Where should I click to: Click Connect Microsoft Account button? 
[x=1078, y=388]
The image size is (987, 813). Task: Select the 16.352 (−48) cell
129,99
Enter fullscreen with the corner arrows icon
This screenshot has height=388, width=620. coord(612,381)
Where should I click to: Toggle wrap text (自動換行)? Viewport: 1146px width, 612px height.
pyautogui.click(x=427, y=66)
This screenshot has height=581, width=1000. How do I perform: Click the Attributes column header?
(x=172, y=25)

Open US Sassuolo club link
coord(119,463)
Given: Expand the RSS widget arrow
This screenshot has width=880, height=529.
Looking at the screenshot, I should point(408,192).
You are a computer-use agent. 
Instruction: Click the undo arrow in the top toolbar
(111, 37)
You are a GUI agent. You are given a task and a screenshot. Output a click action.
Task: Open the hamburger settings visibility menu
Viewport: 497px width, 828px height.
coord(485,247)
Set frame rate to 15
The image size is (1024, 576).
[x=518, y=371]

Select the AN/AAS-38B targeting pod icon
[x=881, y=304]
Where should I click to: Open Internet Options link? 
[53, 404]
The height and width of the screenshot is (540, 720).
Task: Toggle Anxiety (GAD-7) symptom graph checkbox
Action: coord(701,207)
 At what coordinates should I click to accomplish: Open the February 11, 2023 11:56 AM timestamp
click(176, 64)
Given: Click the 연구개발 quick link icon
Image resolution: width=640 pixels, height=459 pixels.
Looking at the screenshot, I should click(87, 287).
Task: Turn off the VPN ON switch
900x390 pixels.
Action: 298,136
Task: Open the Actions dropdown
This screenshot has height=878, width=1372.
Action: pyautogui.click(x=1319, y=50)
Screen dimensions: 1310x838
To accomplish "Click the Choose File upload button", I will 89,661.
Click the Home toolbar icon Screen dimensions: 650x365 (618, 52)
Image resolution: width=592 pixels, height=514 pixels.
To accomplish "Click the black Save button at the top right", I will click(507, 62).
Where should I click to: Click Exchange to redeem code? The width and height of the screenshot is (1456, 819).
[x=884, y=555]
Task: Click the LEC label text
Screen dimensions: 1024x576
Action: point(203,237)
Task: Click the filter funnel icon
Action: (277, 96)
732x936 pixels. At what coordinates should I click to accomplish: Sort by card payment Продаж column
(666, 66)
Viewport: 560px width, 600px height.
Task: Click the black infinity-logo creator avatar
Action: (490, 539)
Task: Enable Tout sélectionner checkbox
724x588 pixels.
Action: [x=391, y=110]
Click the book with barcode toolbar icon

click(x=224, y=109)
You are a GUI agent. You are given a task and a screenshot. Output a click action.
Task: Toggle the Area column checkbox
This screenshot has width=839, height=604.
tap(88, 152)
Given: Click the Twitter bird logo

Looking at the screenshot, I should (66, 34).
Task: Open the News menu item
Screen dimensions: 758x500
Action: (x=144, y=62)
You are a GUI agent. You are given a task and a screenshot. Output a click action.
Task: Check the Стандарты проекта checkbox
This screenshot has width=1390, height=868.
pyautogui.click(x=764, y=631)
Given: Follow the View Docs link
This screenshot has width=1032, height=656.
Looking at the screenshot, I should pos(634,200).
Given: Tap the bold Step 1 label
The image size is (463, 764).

-- -- --

**REQUIREMENT:**
For the string "label", return every line of the data where it appears.

**RESPONSE FOR THIS EXERCISE:**
Task: Click the LEC label text
Given: Tap the bold Step 1 label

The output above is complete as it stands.